A TEACHER who has taught for more than 30 years wants parents to sue the Department of Education over its failure to deal with disruptive students.

Teacher wants parents to sue State over trouble students

Dan Mahony, 58, wants the parents of children whose education is being adversely affected by difficult students to seek compensation.

Already he’s received dozens of phone calls about the proposal after placing an ad in a newspaper calling on parents to consider legal action.

“I have been doing substitute teaching in schools in Tralee and I also teach maths grinds regularly.

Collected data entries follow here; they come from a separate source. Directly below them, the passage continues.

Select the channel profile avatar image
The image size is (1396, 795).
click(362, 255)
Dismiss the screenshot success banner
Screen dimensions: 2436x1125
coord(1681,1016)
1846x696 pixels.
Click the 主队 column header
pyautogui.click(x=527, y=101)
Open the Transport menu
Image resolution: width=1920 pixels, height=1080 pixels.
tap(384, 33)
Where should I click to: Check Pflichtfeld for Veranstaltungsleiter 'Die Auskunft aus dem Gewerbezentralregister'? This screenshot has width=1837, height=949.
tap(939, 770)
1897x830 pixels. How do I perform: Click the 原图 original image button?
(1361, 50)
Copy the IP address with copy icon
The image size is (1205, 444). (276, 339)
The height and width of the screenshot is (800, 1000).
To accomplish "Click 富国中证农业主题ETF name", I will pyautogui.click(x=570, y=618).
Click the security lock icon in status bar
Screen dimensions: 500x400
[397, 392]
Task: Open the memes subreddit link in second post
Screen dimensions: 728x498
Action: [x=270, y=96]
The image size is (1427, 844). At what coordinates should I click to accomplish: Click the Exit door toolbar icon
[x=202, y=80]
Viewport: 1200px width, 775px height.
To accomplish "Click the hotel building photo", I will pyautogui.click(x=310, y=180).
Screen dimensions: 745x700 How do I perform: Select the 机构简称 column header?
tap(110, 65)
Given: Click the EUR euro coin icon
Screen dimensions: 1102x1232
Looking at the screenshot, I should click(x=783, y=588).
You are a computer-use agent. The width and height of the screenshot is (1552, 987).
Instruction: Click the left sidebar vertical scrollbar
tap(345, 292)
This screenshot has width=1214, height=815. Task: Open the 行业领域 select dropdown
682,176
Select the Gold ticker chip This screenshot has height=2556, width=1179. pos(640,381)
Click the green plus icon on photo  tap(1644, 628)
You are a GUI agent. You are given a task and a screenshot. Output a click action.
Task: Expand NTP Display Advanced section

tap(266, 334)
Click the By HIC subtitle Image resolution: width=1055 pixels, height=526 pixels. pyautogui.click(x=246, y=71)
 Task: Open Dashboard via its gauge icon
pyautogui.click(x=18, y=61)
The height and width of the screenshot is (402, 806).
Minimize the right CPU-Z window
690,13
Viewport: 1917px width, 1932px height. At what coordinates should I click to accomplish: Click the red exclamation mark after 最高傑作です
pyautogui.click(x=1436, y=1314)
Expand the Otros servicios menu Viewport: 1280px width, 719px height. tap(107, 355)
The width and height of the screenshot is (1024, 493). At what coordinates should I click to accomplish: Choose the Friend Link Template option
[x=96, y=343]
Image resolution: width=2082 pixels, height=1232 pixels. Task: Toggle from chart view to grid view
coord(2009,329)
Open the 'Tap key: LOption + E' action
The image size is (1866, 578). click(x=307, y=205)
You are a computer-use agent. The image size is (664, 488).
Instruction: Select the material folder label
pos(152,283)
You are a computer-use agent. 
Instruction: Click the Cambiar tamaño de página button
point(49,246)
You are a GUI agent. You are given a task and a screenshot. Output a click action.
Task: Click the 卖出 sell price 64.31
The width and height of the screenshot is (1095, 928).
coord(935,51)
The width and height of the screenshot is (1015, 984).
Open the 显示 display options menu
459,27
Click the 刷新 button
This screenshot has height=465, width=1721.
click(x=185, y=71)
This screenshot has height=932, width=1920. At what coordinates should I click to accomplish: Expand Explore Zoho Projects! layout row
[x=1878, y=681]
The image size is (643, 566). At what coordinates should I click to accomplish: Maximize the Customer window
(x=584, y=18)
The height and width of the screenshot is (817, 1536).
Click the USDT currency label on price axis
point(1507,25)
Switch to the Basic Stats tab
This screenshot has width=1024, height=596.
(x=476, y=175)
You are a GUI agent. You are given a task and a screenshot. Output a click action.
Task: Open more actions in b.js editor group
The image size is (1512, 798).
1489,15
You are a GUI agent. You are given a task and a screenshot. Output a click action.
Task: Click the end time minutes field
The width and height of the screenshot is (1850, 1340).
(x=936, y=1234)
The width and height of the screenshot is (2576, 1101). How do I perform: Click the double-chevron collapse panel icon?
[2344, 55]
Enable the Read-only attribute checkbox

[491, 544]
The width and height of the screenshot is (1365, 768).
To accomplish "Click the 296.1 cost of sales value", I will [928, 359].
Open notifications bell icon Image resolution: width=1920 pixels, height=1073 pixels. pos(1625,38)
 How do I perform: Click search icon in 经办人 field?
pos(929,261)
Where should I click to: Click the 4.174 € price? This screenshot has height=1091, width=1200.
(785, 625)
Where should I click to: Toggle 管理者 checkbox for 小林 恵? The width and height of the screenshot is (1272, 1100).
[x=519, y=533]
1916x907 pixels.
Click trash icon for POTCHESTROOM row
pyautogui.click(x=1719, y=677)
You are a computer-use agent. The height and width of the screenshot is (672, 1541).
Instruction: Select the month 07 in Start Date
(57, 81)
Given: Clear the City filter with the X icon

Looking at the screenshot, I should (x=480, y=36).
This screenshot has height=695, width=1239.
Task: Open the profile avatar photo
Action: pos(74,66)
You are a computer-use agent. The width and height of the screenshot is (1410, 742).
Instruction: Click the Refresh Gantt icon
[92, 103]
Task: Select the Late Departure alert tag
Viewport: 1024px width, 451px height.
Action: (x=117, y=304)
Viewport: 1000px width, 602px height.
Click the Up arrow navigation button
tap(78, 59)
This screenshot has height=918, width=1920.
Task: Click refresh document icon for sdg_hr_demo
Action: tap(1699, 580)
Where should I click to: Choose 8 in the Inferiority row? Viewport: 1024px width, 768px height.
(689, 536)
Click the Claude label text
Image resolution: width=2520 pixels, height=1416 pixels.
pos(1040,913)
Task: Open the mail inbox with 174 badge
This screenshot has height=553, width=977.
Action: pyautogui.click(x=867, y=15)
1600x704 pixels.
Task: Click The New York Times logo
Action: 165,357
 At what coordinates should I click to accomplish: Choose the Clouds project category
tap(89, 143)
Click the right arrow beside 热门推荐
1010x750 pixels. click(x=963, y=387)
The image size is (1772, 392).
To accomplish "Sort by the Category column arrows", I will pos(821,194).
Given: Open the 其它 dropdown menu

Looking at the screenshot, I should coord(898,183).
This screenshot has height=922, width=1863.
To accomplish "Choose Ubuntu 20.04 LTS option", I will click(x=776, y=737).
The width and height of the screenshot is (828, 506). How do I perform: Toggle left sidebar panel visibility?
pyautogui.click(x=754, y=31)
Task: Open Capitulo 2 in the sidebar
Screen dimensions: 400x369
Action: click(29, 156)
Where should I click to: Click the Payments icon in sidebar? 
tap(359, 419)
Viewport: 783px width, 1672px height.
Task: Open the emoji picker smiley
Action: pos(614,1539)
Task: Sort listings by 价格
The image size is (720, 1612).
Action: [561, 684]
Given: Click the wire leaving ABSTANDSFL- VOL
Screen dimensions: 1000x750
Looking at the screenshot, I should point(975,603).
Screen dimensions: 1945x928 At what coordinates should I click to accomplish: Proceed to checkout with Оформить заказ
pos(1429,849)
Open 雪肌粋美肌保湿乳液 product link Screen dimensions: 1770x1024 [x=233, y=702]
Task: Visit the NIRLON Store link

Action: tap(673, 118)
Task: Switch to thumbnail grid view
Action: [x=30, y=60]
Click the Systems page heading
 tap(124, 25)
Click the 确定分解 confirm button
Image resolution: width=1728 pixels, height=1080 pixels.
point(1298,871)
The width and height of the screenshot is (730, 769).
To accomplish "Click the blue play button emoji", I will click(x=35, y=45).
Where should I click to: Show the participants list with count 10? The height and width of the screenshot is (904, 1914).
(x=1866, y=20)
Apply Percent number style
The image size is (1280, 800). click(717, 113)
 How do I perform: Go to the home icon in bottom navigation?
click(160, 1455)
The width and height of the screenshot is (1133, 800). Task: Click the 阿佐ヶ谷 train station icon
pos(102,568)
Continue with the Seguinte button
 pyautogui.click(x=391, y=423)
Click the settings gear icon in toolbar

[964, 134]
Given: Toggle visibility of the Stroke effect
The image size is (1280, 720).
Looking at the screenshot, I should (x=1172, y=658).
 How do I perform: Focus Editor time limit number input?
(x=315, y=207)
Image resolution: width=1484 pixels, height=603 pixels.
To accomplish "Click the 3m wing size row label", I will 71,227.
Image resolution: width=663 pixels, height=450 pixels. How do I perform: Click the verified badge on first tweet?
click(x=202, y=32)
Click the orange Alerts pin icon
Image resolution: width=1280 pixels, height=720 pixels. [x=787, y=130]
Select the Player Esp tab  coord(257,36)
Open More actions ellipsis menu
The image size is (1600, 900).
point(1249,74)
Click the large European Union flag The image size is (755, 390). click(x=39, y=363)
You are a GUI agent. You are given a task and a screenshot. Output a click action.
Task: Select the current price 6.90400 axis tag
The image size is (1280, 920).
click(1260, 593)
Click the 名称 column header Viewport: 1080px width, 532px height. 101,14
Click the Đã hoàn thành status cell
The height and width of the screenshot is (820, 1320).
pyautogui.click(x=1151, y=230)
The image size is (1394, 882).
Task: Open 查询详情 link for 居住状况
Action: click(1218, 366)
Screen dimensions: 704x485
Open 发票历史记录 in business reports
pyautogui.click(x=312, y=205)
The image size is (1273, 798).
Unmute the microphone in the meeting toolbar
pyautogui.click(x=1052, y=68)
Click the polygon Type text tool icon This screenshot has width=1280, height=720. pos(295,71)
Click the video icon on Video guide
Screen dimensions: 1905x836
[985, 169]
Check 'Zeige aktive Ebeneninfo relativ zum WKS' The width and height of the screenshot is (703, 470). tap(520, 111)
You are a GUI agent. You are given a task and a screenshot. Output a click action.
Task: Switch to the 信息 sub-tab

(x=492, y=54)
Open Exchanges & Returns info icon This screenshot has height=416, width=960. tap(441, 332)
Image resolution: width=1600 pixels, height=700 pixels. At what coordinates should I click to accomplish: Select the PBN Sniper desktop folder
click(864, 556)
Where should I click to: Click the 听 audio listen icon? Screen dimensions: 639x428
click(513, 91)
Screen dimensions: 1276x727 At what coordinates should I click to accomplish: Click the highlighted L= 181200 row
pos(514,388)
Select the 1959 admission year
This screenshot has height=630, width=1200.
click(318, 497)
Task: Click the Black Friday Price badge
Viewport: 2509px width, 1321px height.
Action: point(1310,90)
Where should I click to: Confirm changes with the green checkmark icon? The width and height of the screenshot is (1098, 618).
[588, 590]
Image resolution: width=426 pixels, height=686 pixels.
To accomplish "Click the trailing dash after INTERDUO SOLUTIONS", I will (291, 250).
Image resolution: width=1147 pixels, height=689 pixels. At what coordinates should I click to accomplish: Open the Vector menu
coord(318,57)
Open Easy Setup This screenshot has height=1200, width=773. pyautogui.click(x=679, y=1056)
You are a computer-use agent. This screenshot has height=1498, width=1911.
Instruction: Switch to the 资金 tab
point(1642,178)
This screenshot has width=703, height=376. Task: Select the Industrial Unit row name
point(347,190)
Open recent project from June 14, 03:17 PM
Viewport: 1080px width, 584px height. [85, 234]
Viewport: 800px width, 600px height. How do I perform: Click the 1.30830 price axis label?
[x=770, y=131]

Parents and teachers are powerless at the moment, and something must be done,” he said.

Mr Mahony believes that a failure to segregate difficult students is damaging the majority of pupils’ secondary school education.

“I’ve seen that in a class of 30 there are always about two students who cause problems. I know one girl who had to keep her fingers pressed to her ears in order to concentrate,” he said.

The Kerry-based teacher, who also taught in New York for 20 years, said the disruptions are forcing students to enrol in private tuition centres.

“These kids will have to pay a large sum of money to go to private schools and the department should give them their cash back,” he said.

However, the head of law at Portobello College, John O’Keeffe, believes it would be very difficult to prove schools are negligent with troublesome students. “If this was easy then it would have been done before. It’s hard to see how a case like this could be won,” he said.

A spokeswoman for teachers’ union the ASTI, which has 17,000 members, said a reduction in class sizes is the most effective way of coping with disruptive students. The union does not advocate suing the department.

The Department of Education insisted last night there is no precedent for this kind of action and a school’s board of management is responsible for discipline.

Mr Mahony said teachers have been encouraged by a number of their colleagues winning harassment cases and he feels that legal action on disruptive pupils will follow.